You can also apply an additional pound of 10-10-10 fertilizer in midsummer as the growth starts to slow down. If you watch your plants, you should notice light green foliage or slow growth, both of which indicate that your plants need a boost of nutrients.
Pinching, Pruning and Deadheading
Some perennials like asters, phlox, and salvias benefit from being pinched back. Pinching leads to a bushier plant that produces more blooms. It’s a simple process; all you have to do is pinch the growing tips between your thumb and forefinger once or twice during the late spring.
Also, don't forget to deadhead plants. Some plants drop their dead flowers, but others hold onto them for months. Removing dead flowers makes your plants look better and helps to stimulate reblooming.
Finally, some perennials benefit from regular pruning. Get to know the pruning and deadheading requirements of your plants.
Dividing Your Perennial Plants in the Fall
In the fall, consider dividing your perennials every 3-5 years. For many plants, the center tends to die as the plant gets larger. Dividing not only tackles this problem but gives you even more perennials you can plant elsewhere.

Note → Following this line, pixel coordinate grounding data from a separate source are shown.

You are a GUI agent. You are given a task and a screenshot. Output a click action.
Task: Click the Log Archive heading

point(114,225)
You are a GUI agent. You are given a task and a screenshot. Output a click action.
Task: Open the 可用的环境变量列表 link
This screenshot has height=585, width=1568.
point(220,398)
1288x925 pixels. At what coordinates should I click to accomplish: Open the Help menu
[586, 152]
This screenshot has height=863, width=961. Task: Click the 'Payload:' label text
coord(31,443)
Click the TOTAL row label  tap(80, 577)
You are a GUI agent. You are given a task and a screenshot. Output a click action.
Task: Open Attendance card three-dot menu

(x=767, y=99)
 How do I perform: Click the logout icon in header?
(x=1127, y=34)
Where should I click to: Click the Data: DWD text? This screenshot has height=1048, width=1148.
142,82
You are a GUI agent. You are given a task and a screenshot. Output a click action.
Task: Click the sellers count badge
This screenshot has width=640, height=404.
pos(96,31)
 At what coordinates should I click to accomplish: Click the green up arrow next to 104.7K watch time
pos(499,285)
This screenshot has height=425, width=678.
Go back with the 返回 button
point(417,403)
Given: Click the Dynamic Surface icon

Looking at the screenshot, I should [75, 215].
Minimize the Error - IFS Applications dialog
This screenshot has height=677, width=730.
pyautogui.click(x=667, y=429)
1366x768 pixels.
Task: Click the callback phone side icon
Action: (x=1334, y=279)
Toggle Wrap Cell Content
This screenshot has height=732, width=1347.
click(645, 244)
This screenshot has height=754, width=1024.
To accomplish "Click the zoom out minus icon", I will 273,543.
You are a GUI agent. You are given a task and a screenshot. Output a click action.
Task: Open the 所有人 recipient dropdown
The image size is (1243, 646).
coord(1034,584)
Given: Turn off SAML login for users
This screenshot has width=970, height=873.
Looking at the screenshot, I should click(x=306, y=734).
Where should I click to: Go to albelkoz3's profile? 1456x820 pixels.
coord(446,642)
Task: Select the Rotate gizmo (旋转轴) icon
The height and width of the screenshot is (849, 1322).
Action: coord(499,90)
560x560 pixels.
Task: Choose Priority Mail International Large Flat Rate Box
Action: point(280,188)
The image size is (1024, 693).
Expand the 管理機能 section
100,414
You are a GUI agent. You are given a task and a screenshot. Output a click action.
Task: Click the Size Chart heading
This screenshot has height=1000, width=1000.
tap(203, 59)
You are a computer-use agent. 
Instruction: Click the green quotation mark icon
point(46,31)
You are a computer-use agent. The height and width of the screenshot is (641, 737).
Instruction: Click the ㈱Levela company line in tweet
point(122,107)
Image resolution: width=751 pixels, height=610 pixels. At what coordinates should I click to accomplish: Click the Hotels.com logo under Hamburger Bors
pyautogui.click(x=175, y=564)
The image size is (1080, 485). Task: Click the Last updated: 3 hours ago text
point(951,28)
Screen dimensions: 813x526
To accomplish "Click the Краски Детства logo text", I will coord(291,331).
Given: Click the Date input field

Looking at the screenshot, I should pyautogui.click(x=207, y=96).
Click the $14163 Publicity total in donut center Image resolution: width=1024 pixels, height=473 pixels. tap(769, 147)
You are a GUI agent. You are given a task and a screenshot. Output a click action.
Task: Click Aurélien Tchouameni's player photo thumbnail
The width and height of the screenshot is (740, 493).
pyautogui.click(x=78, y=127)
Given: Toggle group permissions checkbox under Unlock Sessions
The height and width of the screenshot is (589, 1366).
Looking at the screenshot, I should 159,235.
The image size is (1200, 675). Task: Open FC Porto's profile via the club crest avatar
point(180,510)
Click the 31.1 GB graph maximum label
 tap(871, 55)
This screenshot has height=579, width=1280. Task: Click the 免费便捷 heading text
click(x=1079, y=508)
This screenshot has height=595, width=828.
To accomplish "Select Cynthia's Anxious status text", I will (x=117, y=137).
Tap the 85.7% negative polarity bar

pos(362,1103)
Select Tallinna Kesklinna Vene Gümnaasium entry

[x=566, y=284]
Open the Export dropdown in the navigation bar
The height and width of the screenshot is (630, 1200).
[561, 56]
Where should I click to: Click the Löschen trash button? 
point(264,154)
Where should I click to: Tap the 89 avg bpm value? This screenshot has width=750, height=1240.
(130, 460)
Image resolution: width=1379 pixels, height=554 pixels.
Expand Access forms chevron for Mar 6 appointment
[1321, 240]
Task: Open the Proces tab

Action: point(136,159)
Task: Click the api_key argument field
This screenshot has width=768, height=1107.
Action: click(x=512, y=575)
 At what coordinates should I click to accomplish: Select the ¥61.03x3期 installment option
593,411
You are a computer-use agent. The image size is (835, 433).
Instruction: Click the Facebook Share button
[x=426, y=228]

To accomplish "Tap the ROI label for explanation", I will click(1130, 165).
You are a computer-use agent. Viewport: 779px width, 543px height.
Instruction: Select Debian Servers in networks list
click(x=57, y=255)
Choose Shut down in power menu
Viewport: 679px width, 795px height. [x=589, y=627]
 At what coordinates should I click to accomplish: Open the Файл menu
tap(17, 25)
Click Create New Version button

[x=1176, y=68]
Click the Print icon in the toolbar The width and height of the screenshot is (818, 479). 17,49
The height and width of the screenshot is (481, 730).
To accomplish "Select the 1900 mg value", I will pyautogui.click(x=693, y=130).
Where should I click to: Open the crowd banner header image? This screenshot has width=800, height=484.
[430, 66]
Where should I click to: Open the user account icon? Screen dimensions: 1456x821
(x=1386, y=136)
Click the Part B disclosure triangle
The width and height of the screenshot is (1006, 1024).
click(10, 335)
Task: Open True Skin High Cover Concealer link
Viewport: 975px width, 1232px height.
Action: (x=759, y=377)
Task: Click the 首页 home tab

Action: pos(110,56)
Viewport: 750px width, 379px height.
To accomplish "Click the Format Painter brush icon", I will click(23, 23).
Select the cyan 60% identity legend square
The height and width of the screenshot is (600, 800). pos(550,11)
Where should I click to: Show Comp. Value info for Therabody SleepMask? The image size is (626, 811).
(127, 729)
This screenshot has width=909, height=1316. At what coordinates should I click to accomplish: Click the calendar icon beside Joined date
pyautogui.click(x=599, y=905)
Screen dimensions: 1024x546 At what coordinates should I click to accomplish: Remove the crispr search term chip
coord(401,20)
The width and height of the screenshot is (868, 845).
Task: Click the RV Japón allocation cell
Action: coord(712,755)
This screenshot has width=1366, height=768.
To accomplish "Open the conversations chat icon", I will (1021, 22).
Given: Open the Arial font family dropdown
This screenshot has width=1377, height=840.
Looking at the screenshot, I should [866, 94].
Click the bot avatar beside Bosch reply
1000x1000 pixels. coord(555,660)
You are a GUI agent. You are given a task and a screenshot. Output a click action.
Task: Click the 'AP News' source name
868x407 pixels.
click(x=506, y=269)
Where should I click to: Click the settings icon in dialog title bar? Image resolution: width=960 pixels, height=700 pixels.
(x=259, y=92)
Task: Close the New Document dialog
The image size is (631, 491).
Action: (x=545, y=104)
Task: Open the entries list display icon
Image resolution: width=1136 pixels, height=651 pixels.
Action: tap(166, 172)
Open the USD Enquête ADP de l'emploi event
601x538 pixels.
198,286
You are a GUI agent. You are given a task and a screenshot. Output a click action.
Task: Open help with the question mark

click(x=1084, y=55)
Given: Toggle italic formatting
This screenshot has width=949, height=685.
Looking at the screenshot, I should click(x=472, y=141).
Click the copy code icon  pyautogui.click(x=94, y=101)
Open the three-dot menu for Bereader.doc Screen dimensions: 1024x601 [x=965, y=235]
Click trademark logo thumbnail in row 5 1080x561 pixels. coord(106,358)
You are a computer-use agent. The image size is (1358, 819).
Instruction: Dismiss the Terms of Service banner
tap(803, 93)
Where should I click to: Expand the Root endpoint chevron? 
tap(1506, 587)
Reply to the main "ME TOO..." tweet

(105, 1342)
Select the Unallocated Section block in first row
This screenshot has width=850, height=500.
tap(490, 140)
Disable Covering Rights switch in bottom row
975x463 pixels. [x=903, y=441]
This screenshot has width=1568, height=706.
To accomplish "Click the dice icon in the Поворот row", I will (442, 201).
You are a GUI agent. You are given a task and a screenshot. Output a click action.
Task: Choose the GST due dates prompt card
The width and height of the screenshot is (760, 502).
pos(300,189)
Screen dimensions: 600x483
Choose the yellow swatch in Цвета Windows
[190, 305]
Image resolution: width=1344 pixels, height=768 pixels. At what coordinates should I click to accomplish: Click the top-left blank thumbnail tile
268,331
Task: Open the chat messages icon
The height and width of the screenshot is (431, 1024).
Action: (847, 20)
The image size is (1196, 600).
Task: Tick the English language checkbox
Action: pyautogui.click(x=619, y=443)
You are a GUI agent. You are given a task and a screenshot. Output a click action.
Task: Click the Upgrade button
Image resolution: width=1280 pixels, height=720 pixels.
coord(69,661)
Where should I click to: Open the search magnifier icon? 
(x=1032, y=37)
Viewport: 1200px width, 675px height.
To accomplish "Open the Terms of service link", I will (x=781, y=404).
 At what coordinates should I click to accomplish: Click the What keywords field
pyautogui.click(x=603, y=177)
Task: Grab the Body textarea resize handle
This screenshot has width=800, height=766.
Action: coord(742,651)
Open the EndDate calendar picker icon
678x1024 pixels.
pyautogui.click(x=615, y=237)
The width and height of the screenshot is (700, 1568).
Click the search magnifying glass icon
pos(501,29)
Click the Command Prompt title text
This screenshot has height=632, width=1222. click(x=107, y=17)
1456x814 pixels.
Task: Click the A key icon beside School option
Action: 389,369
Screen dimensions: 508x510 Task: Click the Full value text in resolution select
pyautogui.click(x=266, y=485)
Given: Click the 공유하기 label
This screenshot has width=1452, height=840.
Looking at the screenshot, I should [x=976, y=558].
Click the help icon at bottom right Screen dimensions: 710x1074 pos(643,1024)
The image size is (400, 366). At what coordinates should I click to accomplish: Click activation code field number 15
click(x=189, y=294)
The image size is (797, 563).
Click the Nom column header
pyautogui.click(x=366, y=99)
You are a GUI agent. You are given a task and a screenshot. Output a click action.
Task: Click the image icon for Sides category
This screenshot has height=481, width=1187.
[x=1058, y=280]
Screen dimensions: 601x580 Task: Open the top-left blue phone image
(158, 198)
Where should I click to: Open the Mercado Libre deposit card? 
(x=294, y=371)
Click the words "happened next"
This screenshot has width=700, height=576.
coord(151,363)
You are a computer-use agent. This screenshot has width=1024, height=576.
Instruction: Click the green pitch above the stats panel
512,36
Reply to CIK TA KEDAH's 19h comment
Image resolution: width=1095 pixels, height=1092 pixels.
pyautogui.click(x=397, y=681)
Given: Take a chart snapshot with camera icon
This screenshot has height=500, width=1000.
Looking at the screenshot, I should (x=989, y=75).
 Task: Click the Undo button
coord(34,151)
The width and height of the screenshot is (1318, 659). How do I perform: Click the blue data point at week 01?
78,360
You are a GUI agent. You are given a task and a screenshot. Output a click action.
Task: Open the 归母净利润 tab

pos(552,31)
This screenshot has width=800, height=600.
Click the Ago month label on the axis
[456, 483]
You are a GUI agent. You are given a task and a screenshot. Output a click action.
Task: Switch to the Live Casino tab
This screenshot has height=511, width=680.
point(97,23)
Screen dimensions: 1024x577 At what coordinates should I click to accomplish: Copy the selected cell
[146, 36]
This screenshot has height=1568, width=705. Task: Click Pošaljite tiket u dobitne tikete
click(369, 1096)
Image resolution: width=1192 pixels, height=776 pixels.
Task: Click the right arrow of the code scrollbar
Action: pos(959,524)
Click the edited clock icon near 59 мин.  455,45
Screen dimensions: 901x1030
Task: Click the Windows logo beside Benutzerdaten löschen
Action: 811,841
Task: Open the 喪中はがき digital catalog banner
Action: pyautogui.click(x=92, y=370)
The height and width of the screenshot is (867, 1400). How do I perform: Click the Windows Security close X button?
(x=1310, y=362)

Here’s how you divide your perennials.
- Dig up the plant and divide in two if desired. Remove all of the dead parts of the plant.
- Discard the dead parts.
- Replant the healthy parts of the plant.
See, it's effortless! You can divide these plants into small groups, giving you a way to add more plants to your garden or to trade with friends and family.
Starting Your Perennial Garden
While starting a new perennial garden seems like a lot of thought and foreplanning, it means less maintenance and care in the long-term. Adding perennial plants to your garden will save you money and time, two resources everyone can use more of.